The Nitrogen Cycle
Nitrogen is an element that is found in living things like plants and animals, dead things like fallen leaves and dear animals, and non-living things like air and water. The nitrogen cycle is one of the biogeochemical cycles and is very important for ecosystems. Nitrogen cycles slowly, stored in reservoirs such as the atmosphere, living organisms, soils, and oceans along its way.
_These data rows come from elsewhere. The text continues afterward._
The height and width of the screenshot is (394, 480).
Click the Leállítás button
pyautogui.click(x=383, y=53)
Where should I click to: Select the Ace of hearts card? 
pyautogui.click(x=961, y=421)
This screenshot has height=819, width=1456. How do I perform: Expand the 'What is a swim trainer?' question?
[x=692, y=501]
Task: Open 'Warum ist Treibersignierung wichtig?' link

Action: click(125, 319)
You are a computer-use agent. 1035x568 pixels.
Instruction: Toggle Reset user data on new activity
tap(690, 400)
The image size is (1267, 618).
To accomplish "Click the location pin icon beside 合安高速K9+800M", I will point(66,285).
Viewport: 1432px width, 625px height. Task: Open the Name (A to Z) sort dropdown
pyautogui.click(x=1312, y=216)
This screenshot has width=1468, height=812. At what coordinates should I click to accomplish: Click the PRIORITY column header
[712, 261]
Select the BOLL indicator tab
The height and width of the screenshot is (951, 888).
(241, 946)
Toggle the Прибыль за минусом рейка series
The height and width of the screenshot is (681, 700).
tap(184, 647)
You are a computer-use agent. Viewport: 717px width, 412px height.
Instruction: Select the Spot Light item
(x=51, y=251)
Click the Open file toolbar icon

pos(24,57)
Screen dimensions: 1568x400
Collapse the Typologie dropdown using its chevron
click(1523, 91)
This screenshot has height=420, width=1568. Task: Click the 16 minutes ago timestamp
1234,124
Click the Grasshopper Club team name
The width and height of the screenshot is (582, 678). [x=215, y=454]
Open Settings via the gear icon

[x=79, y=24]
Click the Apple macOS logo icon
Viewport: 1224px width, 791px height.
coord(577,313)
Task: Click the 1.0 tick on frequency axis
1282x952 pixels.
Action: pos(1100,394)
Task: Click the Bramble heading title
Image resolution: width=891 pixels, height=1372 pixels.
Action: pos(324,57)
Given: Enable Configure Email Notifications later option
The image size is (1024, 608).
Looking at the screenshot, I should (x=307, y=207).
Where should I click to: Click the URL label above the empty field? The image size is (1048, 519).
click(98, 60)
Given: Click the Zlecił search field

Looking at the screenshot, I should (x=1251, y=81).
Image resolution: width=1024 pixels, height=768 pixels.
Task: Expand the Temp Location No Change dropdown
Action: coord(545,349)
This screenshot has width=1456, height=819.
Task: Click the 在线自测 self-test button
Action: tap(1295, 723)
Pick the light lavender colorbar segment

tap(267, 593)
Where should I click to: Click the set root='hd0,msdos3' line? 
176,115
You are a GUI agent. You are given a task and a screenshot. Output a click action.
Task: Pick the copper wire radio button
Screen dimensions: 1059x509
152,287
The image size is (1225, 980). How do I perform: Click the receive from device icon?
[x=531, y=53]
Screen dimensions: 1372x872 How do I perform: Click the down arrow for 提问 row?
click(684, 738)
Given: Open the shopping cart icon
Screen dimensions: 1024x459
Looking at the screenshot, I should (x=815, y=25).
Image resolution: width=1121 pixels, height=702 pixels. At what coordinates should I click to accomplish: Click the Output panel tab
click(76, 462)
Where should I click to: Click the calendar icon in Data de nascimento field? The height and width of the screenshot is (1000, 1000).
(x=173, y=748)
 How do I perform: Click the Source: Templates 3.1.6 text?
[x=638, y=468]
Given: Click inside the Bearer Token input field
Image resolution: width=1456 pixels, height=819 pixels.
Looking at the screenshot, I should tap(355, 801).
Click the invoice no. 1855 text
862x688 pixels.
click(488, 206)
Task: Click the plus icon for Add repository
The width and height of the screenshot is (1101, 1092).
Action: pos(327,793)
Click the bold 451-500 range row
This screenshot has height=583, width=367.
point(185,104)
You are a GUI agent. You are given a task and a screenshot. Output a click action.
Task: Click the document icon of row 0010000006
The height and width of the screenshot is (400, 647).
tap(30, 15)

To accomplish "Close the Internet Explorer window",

Most of the nitrogen on Earth is in the atmosphere. Approximately 80% of the molecules in Earth’s atmosphere are made of two nitrogen atoms bonded together. All plants and animals need nitrogen to make amino acids, proteins, and DNA, but the nitrogen in the atmosphere is not in a form that they can use. The molecules of nitrogen in the atmosphere can become usable for living things when they are broken apart during lightning strikes or fires, by certain types of bacteria, or by bacteria associated with legume plants. Other plants get the nitrogen they need from the soils or water in which they live mostly. Nitrogen is a limiting factor for plant growth. Animals get the nitrogen they need by consuming plants or other animals that contain organic molecules composed partially of nitrogen. When organisms die, their bodies decompose bringing the nitrogen into soil on land or into the oceans. As dead plants and animals decompose, nitrogen is converted into inorganic forms by a process called mineralization. The ammonium salts are absorbed onto clay in the soil and then chemically altered by bacteria.
Certain actions of humans are causing changes to the nitrogen cycle and the amount of nitrogen that is stored in reservoirs. The use of nitrogen-rich fertilizers can cause nutrient loading in nearby waterways as nitrates from the fertilizer wash into streams and ponds. The increased nitrate levels cause plants to grow rapidly until they use up the nitrate supply and die. The number of herbivores will increase when the plant supply increases and then the herbivores are left without a food source when the plants die. In this way, changes in nutrient supply will affect the entire food chain. Additionally, humans are altering the nitrogen cycle by burning fossil fuels and forests, which release various solid forms of nitrogen. Farming also affects the nitrogen cycle. The waste associated with livestock farming releases a large amount of nitrogen into soil and water. In the same way, sewage waste adds nitrogen to soils and water.